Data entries
- - - -
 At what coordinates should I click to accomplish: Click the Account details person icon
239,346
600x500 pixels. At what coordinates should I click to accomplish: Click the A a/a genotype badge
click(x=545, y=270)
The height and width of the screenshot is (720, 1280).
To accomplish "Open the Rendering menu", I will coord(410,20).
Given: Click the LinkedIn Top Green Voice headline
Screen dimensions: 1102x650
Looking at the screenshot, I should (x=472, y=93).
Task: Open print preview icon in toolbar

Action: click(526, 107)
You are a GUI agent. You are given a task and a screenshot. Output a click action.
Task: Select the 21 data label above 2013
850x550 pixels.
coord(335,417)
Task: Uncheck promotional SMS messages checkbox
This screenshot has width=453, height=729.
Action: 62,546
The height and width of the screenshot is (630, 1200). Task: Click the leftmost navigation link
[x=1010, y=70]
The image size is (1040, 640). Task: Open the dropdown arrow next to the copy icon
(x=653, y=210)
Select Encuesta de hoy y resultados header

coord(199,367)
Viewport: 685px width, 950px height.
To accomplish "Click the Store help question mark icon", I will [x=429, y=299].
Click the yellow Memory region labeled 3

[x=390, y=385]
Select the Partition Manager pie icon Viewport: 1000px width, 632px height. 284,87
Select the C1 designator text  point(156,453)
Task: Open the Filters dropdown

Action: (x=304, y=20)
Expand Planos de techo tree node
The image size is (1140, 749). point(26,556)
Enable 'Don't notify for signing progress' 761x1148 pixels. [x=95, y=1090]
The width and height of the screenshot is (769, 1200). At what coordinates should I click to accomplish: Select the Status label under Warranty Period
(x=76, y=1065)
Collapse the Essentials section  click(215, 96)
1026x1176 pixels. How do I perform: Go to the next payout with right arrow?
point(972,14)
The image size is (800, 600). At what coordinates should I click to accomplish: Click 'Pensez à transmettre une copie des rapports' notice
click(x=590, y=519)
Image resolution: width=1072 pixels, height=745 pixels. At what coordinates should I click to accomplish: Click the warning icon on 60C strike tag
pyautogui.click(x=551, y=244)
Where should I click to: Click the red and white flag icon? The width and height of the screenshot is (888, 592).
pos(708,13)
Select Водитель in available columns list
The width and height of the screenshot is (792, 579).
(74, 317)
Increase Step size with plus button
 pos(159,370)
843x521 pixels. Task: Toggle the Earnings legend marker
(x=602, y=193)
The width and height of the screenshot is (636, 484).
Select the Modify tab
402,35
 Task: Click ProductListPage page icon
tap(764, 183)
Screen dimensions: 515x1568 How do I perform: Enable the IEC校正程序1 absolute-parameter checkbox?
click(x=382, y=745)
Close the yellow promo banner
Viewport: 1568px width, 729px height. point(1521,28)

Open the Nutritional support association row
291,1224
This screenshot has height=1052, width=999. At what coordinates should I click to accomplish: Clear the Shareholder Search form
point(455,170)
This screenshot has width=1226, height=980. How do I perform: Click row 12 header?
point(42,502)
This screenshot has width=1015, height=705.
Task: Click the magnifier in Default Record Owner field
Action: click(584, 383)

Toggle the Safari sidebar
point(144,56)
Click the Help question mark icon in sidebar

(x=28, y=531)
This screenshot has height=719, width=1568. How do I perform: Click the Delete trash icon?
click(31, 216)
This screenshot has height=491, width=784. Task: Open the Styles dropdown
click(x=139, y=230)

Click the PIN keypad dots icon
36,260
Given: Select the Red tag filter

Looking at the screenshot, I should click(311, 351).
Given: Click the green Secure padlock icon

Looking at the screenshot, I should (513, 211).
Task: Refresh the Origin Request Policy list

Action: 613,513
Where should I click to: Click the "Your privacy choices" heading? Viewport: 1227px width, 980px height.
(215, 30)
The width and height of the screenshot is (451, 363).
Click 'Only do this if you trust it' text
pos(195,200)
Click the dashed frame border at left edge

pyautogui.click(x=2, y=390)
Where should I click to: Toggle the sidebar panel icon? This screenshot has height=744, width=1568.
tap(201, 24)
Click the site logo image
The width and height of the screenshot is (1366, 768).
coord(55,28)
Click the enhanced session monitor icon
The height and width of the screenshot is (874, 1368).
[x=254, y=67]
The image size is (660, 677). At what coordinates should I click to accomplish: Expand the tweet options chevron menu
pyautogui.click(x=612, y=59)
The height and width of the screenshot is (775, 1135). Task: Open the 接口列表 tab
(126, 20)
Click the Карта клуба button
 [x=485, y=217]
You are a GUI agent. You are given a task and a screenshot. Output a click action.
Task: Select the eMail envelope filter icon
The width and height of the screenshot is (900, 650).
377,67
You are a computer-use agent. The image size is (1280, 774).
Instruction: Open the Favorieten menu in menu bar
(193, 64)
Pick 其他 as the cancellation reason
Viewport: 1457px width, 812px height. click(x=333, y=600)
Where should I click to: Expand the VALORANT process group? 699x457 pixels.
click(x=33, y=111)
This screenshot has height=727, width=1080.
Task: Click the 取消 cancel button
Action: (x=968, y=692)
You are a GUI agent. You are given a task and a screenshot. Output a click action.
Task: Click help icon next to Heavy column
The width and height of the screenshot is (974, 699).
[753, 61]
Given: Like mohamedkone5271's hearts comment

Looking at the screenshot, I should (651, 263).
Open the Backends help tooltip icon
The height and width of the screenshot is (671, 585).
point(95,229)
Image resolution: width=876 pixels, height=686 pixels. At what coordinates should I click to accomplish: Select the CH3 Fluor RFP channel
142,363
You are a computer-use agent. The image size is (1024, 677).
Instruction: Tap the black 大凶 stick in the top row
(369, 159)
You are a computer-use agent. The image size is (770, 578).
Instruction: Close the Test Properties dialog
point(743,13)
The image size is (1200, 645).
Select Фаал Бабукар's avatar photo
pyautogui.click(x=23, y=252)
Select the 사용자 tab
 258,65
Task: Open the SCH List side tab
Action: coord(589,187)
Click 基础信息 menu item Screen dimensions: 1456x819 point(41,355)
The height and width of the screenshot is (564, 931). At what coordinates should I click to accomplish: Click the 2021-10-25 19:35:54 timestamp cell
- - - -
Task description »
Please copy each line of the entries in which the word "computer" shows up.

Solution to this exercise »
You are a computer-use agent. The image size is (1280, 774).
You are a computer-use agent. The image size is (1024, 677).
You are a computer-use agent. The image size is (770, 578).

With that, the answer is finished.